Опубликовано в журнале Нева, номер 12, 2014
В последнее время в связи с украинскими событиями вновь обрели популярность рассуждения о миссии России.
Многие охранители теперь пишут, что Россия наконец начала действительно подниматься с колен, что она обретает смысл и правильное самосознание, что начинает осознавать свою историческую миссию и т. д. Наступает время России, нация всемирного уровня пробуждается и вот-вот готова выдвинуть «собственный русский объединительный проект», который «гораздо шире логики «евразийства» и объектом своего воздействия имеет весь мир. О. Одинцовский пишет, что в скором будущем «речь пойдет об идее нации, совмещенной с идеями веры и справедливости. В любом случае мы сейчас, похоже, только нащупываем эту идею, осязаем ее контуры и векторы. Но она уже присутствует в нашей жизни как фактор, определяющий жизнь нации и пути ее развития. └Русская кома“ закончилась — приветствуем └Русское пробуждение“, которое может пробудить и человечество от его └золотого сна“»1.
От относительно умеренных подобные суждения поднимаются до заоблачного пафоса, как у Р. Носикова: «Историческая миссия России — не только положить конец античеловеческому проекту, но и вернуть культуру и человечность жертвам этого эксперимента»2. Или даже так: «Вот-вот прозвучат во вселенной первые ноты новой русской симфонии. Она сорвет все маски, она проветрит и обновит весь мир — душа за душой. Она не оставит ничего затхлым и старым. Она сотворит все новое. Она прогремит как гроза, она пронесется по миру как буря, она потрясет незыблемое и развеет в пыль то, что казалось вечным. А пока — на мир пришла русская тишина. Слушайте тишину»3.

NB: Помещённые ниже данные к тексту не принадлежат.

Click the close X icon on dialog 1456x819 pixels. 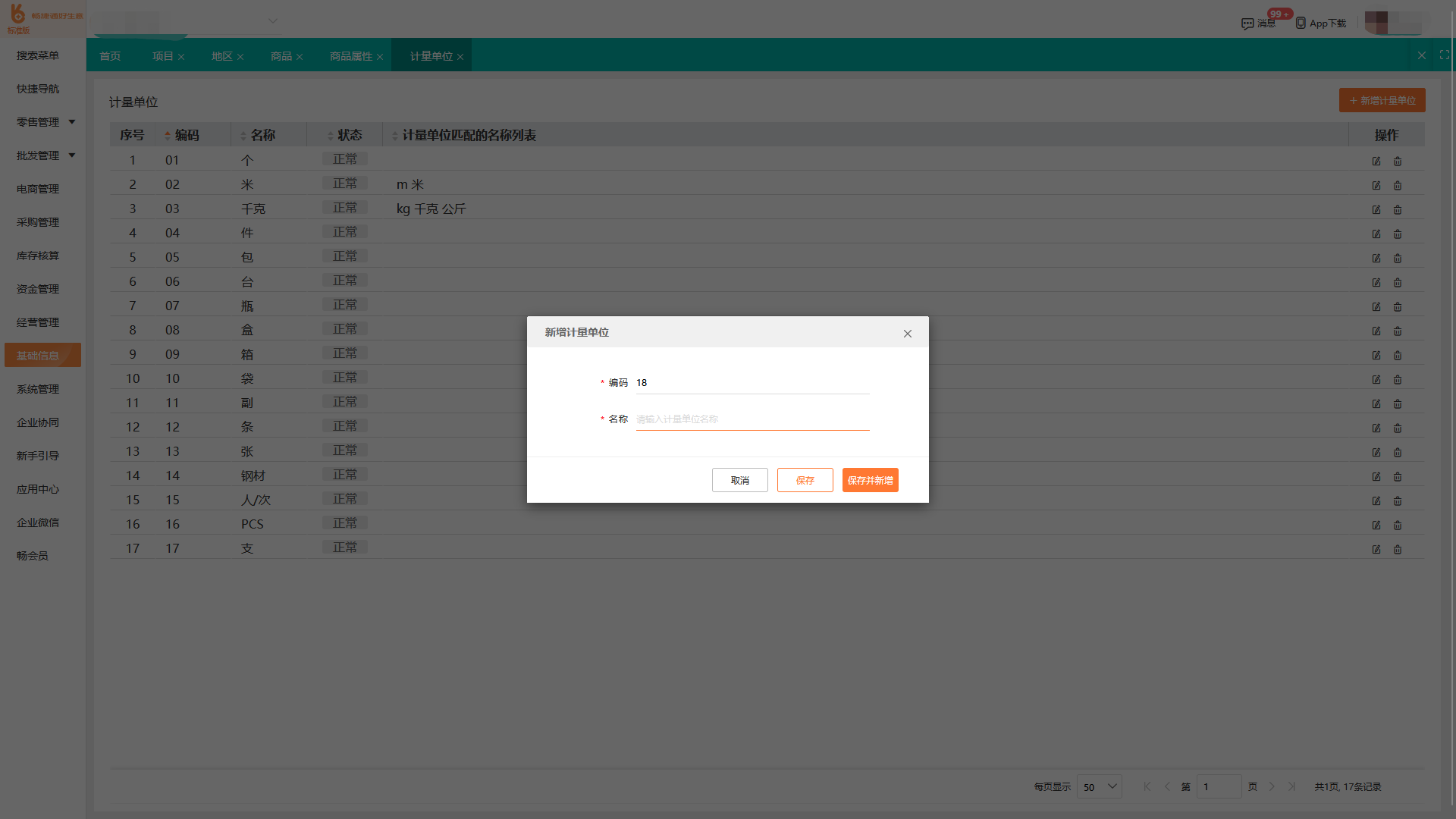pyautogui.click(x=907, y=332)
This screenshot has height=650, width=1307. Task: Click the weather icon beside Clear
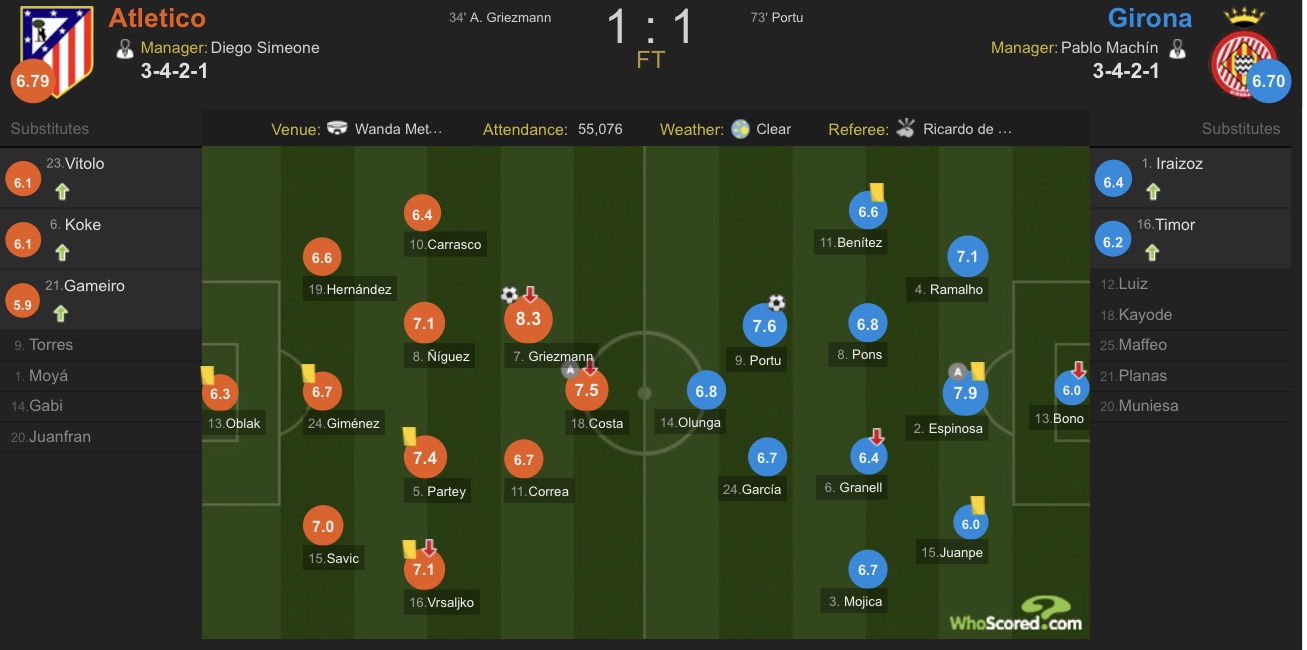(740, 129)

Умеренно-опасливые оценки происходящего порой также даются с учетом того, что Россия теперь несет миру свет пусть и сомнительного но «откровения». Признается, например, что вторую «холодную войну» Запад проиграл, а современная Россия, наоборот, «явила потрясающую эффективность в своей новой антизападной ипостаси. Способность отказаться от навязанных Западом правил, толерантности и транспарентности, и сыграть └в чапая“ на мировой шахматной доске (эта мысль не моя, но я с ней глубоко согласен) — дорогого стоит. И, в общем-то, претендует на Откровение. Свет Новой Истины нашел своих последователей даже на Западе. Таких, как, например, Дмитрий Саймс или Марин Ле Пен, прочно поселившихся на страницах российской прессы»4.

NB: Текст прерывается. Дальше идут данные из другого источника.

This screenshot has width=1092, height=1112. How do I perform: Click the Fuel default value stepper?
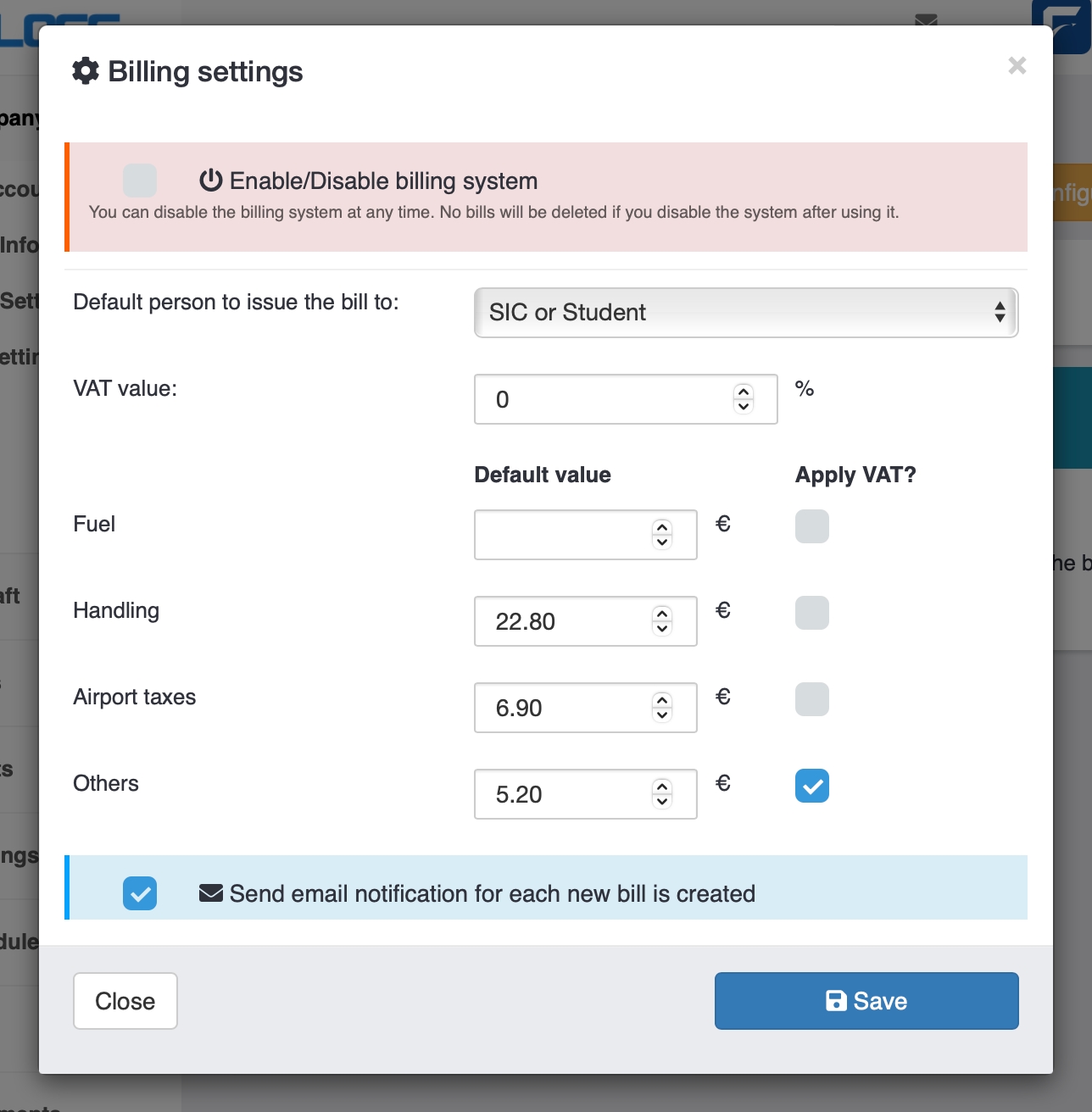[662, 535]
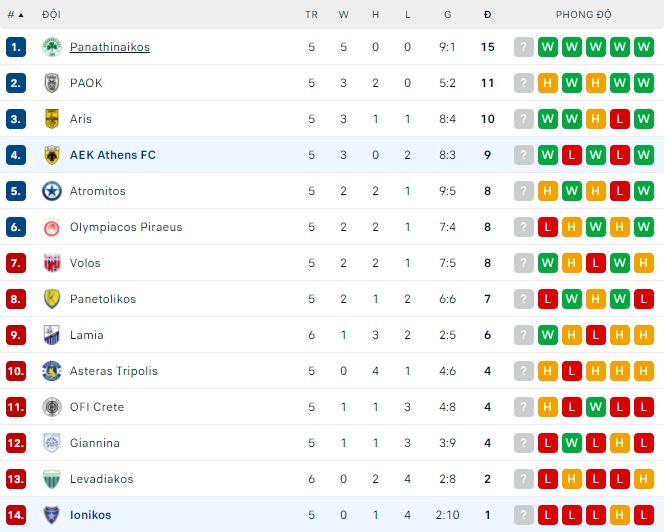The width and height of the screenshot is (668, 532).
Task: Sort standings by the Đ points column
Action: coord(487,15)
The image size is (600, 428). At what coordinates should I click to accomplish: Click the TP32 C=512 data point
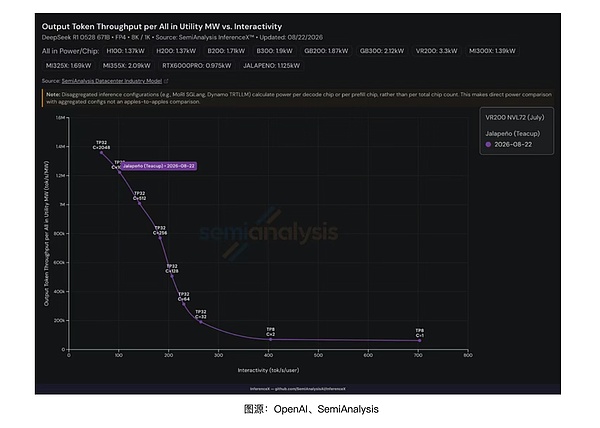tap(140, 203)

Как бы ни относиться к подобного рода высказываниям, следует признать, что миссии надо внутренне соответствовать. По крайней мере, у себя дома желательно избегать внутренней душевной противоречивости. Осознающим себя носителями миссии неплохо бы обладать некоторой психологической уверенностью и достаточно четким представлением об этой миссии. Может ли Россия этим похвастаться?
Самое общее представление о миссии России нередко заключается о ней как о защитнице глобальной справедливости. Но на протяжении долгих лет у нас дома торжествовала несправедливость. Неолиберальная политика с ее глубоко реакционным духом культивирования неравенства сделала свое дело. В итоге большинство граждан (около 80 %), по данным социологических опросов, вовсе не считают наше общество справедливым, скорее наоборот5.
Но это, хотя и важно, не главное. Гораздо большие опасения вызывает другое. Можно ли считать пригодными к высокой глобальной миссии поколения, которым на протяжении многих лет с разных сторон внушалось чувство вины и неполноценности?
Очевидно, что нет. Какова бы ни была эта миссия (если только это не миссия искупления собственных грехов), ее исполнение, напротив, подразумевает избавление от чувства вины и неполноценности. У нас, увы, дело с этими чувствами обстоит весьма печально.
Вначале постарались неолибералы, постоянно выдвигавшие неисполнимые требования по отношению к тем, кого нужно держать на нижних ступенях иерархии. Наши «либералы» обвиняли большинство народа в неуспешности (сами ленивые, тупые, некультурные) и делали из этого вывод, что народ не достоин участия в управлении, разве только на формальных ролях голосовальщиков. Тех, кто с либералами не соглашался по разным причинам, обвиняли в наследственной склонности к тоталитаризму и в фашизме. Большинство народа оказывалось безнадежно виноваты просто потому, что ему не повезло родиться в «этой стране», с давних пор оказывающейся на «неправильной стороне истории». Избыть вину невозможно, не перестав являться самим собой.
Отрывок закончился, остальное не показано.